Filter the entries down to the lines holding "with", then copy those lines.

─── INPUT MATERIAL

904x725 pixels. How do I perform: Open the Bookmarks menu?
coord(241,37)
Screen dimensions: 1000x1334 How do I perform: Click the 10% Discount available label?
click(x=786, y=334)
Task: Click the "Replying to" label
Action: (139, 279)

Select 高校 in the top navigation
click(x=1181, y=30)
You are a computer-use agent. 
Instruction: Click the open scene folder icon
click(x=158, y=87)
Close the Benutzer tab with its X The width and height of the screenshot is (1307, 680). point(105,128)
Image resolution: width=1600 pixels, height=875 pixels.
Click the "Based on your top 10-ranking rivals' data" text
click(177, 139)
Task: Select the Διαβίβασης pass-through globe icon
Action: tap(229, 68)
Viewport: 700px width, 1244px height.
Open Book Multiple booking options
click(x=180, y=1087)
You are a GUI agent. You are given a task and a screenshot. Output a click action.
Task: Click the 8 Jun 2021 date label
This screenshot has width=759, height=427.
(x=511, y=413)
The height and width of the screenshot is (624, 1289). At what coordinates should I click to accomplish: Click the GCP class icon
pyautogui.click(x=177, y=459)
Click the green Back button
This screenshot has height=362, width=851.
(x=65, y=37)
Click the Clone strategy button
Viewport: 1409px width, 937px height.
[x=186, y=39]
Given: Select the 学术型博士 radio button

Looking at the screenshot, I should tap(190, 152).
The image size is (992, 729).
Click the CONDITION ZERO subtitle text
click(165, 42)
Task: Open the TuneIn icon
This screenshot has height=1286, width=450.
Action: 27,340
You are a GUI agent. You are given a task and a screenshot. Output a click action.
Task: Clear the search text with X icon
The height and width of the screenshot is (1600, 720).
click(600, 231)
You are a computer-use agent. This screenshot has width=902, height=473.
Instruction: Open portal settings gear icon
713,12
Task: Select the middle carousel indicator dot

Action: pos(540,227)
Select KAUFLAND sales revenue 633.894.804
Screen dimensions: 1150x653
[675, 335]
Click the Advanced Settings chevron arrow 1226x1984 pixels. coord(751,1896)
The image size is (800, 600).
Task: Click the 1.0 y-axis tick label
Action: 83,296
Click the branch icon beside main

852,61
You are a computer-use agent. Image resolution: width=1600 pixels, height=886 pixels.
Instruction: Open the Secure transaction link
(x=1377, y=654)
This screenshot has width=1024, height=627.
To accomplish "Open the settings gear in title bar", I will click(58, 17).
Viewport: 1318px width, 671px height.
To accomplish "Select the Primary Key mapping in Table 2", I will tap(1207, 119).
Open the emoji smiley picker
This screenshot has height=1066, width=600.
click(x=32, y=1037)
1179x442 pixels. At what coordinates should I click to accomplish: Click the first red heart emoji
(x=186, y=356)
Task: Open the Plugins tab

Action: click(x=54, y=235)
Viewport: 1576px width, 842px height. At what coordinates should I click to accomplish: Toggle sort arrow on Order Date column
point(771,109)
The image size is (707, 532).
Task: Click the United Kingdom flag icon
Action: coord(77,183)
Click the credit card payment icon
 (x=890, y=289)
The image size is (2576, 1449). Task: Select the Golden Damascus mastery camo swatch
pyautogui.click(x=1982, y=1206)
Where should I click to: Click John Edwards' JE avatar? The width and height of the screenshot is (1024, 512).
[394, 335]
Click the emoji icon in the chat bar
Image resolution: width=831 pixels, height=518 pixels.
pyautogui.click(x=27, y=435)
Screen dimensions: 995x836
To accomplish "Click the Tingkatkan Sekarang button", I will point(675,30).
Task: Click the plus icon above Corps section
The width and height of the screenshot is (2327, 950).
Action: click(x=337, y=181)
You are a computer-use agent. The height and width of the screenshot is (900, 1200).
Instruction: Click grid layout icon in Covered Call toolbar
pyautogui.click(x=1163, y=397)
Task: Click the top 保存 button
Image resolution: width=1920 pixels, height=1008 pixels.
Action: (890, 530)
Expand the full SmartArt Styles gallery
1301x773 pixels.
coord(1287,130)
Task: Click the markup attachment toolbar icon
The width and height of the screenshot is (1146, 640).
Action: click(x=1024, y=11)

──────

▸ **ANSWER FOR THIS EXERCISE**
Close the Benutzer tab with its X The width and height of the screenshot is (1307, 680). point(105,128)
Task: Clear the search text with X icon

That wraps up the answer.